# DOCUMENT start

How to determine what constitutes a greater urban area of a city using open street map open data


Buenos Aires City is the capital and largest city of Argentina with almost 3 million inhabitants [1]. This means less than 40% of New York City population, with almost 25% of the land area of NYC [2]. This means Buenos Aires has higher density (almost 130% of the NYC density). The Greater Buenos Aires conurbation constitutes the fourth-most populous metropolitan area in the Americas, with a population of around 13 million (almost 65% of the Greater New York Population).

The national statistics institute in Argentina (INDEC) defined in a study [3] the Buenos Aires Urgan Aglomeration (AGBA) as ‘the geographical area bounded by the “population envelope”; What is also often called “urban spot”. “Population envelope” is understood as a line that marks the limit to where the continuity of urban dwellings extends. This line moves with time and, by the way, does not respect the administrative delimitations’.

The problem

This urban area is an always changing entity. It keeps changing its borders, as well as space within also changes in functionality. In peripheral areas, an area that used to be a mixture of urban and rural space may have grown into a fully developed urban setting. An old industrial installation (factories, ports, railroads, etc.) may have changed to a residential space. This changes may not be reflected in census data until the next census comes along (this means 10 years for most countries). And we worry about census data because it still is the main source of information about cities, specially when we try to get information for small geographic units. This units are called radios in Argentine census (in the US the smallest unit is the block).

# DOCUMENT end
# PROVIDED RECORDS start

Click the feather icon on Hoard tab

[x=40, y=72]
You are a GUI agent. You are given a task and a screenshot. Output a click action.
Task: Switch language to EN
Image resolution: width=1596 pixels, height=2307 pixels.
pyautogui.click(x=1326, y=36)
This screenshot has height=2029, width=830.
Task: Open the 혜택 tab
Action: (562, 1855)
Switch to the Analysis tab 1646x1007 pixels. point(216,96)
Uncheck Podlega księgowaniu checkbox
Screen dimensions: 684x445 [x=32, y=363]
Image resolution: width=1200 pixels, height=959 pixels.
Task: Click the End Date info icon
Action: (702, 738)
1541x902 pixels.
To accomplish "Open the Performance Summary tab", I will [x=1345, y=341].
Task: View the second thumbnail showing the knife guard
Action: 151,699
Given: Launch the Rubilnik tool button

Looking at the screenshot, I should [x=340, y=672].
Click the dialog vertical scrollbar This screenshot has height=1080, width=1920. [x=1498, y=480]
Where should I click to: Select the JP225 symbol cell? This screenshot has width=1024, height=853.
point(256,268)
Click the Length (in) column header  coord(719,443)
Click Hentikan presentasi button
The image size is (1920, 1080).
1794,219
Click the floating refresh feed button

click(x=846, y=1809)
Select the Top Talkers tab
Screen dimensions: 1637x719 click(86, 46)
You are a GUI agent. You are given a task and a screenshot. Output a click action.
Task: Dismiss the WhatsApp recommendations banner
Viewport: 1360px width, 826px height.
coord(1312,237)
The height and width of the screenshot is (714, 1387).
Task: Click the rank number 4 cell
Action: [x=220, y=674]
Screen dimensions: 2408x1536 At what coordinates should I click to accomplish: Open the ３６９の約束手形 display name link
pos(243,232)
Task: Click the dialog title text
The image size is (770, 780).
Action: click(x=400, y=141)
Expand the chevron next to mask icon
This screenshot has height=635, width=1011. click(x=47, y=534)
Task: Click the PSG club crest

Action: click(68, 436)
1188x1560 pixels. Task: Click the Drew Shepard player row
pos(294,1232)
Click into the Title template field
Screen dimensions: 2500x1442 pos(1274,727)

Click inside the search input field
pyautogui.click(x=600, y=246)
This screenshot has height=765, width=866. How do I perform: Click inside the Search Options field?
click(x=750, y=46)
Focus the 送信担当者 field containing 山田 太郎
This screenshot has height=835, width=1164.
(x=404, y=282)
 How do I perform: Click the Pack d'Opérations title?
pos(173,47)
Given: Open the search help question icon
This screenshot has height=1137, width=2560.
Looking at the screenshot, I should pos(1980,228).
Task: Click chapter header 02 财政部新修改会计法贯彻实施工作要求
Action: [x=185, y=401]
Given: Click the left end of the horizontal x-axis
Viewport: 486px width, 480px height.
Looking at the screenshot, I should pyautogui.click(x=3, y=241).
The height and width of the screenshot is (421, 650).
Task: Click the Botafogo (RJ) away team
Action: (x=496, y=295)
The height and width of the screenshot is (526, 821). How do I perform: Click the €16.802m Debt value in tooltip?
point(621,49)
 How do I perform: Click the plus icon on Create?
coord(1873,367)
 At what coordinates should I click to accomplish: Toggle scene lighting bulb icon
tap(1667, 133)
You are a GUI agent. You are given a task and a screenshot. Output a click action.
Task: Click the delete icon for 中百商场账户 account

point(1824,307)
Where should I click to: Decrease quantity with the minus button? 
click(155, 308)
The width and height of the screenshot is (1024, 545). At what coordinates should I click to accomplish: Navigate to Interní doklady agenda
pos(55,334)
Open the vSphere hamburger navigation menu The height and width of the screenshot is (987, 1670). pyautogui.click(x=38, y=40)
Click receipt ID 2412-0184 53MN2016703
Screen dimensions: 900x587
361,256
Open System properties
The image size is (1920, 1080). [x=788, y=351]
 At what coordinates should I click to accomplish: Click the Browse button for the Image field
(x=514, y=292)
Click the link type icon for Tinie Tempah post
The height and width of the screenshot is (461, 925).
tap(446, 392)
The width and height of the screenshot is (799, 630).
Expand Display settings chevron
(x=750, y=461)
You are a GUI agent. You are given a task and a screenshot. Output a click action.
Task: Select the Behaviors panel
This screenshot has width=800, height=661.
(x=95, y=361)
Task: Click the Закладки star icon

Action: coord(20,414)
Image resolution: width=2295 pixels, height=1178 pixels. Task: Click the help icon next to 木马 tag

# PROVIDED RECORDS end

**SHORT TASK 1**
Reproduce the passage from the text on Buenos Aires that begins at the words "This urban area" and ends after the words "is the block).".
**SHORT TASK 2**
Using the text on Buenos Aires, mark each statement below yes or no, and give the deciding words from the text in quotation marks.
(a) The Greater Buenos Aires conurbation has a population of around 13 million.
(b) In the US, the smallest census unit is the radio.
(c) The "population envelope" follows administrative delimitations.

**FULL SOLUTION 1**
This urban area is an always changing entity. It keeps changing its borders, as well as space within also changes in functionality. In peripheral areas, an area that used to be a mixture of urban and rural space may have grown into a fully developed urban setting. An old industrial installation (factories, ports, railroads, etc.) may have changed to a residential space. This changes may not be reflected in census data until the next census comes along (this means 10 years for most countries). And we worry about census data because it still is the main source of information about cities, specially when we try to get information for small geographic units. This units are called radios in Argentine census (in the US the smallest unit is the block).

**FULL SOLUTION 2**
(a) Yes: "with a population of around 13 million"
(b) No: "in the US the smallest unit is the block"
(c) No: "does not respect the administrative delimitations"